▶ [Work required] Output exactly the lines from the line with "Image resolution: width=930" through the end of the records below. Include nothing else.

▶ [The data]
_ _ _ _ _
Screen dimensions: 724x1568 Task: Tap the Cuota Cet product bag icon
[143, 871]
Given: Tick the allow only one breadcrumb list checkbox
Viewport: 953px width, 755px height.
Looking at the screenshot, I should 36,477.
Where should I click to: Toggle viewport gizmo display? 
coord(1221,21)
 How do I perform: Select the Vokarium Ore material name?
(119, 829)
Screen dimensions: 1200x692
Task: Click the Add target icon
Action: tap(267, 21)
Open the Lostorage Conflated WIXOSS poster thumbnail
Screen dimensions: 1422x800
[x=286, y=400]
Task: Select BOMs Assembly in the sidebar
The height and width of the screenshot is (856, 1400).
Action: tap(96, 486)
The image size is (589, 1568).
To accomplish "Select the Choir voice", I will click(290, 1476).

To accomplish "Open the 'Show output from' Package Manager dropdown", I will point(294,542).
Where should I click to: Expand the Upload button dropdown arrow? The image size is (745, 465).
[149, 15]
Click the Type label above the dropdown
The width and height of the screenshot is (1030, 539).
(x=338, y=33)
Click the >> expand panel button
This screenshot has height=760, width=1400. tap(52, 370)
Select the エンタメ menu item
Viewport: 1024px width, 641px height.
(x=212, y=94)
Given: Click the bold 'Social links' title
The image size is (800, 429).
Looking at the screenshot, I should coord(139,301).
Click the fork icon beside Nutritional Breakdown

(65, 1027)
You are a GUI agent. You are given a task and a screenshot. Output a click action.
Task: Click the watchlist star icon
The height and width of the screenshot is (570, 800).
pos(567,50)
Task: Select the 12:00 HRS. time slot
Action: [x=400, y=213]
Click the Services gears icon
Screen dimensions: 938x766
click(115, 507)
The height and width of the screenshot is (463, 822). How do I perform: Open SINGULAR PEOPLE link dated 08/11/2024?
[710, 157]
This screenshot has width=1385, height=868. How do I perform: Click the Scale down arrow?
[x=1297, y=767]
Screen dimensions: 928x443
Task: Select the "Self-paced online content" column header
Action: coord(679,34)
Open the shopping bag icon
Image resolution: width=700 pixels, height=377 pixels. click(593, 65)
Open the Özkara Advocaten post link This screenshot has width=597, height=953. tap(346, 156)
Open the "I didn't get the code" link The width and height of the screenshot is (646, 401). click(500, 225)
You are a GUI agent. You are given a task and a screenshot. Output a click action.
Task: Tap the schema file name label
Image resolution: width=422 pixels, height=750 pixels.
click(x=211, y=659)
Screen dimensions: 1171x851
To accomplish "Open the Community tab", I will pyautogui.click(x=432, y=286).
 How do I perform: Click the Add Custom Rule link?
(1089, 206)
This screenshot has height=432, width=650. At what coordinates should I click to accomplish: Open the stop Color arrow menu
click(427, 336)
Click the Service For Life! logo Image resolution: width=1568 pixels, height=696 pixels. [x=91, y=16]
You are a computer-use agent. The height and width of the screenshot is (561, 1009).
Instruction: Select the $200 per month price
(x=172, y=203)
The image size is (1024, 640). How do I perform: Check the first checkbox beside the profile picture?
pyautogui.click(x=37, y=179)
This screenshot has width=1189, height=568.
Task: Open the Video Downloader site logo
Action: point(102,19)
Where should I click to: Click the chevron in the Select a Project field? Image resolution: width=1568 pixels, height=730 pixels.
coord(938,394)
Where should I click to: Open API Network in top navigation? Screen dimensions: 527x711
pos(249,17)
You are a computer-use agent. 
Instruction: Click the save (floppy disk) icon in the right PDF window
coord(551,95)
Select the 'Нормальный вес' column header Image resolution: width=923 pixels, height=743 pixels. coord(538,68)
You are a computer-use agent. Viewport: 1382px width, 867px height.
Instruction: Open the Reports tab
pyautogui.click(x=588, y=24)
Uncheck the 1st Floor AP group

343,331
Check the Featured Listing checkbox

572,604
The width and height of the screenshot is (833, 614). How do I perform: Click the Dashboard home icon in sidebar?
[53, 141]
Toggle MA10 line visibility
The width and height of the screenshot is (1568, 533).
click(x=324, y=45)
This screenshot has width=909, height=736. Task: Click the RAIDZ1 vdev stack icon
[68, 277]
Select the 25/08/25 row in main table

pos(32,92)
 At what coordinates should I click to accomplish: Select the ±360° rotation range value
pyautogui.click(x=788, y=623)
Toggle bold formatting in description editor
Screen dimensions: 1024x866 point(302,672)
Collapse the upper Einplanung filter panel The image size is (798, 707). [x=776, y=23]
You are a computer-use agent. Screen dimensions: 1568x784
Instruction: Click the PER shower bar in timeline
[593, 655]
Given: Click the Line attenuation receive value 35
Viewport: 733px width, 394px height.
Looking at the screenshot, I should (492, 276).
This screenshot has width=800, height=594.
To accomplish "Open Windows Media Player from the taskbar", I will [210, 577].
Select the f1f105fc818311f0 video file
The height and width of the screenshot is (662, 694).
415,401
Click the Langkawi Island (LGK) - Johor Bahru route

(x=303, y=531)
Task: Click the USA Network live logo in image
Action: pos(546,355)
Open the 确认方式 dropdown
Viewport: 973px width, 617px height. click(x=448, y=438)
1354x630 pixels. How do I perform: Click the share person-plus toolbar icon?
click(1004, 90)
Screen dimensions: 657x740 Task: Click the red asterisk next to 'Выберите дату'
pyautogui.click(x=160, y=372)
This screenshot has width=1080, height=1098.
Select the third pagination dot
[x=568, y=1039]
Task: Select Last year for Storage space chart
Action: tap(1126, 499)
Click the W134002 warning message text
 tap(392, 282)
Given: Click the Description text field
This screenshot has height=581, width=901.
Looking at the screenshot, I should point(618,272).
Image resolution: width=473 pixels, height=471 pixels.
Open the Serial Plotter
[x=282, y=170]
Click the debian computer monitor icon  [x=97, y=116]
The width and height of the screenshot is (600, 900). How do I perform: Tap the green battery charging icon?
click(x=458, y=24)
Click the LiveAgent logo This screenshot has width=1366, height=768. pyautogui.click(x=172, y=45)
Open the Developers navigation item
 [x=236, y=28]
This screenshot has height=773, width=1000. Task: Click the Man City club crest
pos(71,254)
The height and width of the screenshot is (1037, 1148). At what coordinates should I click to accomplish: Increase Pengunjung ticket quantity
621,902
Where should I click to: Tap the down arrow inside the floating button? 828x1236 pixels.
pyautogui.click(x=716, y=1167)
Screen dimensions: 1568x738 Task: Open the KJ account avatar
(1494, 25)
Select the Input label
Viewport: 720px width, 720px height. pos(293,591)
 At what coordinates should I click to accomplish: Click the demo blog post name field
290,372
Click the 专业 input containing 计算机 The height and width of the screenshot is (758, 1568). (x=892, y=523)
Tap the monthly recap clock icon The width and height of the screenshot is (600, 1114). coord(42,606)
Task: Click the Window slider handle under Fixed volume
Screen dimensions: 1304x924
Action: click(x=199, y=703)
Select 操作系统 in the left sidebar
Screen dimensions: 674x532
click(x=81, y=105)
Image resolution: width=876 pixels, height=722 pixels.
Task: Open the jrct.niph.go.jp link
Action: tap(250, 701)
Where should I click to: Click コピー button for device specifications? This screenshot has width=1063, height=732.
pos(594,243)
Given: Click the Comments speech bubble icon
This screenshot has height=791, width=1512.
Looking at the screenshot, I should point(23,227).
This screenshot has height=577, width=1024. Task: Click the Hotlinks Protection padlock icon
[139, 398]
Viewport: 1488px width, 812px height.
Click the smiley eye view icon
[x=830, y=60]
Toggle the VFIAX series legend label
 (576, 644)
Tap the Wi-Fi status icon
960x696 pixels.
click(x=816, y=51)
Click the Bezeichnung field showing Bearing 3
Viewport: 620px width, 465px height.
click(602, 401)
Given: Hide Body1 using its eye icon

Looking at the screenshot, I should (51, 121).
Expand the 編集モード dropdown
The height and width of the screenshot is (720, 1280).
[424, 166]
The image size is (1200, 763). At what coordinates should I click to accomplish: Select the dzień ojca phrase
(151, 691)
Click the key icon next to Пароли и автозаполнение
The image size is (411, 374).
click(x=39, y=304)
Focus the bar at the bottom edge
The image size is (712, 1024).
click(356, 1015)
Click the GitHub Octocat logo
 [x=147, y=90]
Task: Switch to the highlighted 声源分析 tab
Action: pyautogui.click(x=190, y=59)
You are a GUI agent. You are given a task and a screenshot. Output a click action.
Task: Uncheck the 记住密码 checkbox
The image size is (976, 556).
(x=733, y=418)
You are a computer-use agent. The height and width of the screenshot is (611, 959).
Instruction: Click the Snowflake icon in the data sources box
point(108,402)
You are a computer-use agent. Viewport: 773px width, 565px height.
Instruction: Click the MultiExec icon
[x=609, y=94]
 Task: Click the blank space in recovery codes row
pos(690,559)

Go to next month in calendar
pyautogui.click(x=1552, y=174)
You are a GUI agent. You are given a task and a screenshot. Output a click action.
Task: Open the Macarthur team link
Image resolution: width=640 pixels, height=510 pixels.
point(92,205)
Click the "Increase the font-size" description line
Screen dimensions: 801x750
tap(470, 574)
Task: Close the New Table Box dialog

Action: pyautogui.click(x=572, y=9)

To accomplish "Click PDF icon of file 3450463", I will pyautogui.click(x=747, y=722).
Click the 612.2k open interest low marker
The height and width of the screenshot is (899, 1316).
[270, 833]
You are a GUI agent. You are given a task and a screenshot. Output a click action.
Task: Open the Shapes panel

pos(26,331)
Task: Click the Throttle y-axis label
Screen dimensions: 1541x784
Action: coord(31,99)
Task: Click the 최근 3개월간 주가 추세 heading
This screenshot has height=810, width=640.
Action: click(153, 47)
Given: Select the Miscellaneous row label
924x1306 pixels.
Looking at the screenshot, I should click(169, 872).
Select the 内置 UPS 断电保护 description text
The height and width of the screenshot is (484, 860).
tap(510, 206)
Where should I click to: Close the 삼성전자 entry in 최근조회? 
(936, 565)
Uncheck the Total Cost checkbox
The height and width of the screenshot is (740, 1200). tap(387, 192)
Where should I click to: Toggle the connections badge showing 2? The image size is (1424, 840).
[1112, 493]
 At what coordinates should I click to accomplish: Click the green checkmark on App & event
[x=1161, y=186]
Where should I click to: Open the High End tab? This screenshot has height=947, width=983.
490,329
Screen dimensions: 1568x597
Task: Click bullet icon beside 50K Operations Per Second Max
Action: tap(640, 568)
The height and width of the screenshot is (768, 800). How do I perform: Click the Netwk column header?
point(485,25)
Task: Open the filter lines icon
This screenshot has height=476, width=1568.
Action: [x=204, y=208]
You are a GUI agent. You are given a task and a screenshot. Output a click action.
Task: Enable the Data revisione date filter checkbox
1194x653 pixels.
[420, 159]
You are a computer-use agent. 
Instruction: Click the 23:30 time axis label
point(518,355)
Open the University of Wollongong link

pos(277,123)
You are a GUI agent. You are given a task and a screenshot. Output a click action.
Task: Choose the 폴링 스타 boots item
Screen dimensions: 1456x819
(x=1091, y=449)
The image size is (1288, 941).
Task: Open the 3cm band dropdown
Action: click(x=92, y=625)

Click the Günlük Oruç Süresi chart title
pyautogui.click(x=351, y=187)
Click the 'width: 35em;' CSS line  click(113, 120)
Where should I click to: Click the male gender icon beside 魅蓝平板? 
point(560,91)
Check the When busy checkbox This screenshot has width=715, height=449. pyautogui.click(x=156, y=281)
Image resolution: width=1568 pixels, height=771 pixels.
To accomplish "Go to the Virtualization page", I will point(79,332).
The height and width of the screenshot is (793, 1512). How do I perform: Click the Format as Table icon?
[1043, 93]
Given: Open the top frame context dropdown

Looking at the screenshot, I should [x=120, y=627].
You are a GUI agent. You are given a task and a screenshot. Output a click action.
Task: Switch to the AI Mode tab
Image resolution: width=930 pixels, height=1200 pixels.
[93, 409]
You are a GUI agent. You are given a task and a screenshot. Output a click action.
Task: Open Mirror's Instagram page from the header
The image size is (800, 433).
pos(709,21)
_ _ _ _ _
▶ [Finished exercise]
Image resolution: width=930 pixels, height=1200 pixels.
[93, 409]
You are a GUI agent. You are given a task and a screenshot. Output a click action.
Task: Open Mirror's Instagram page from the header
The image size is (800, 433).
pos(709,21)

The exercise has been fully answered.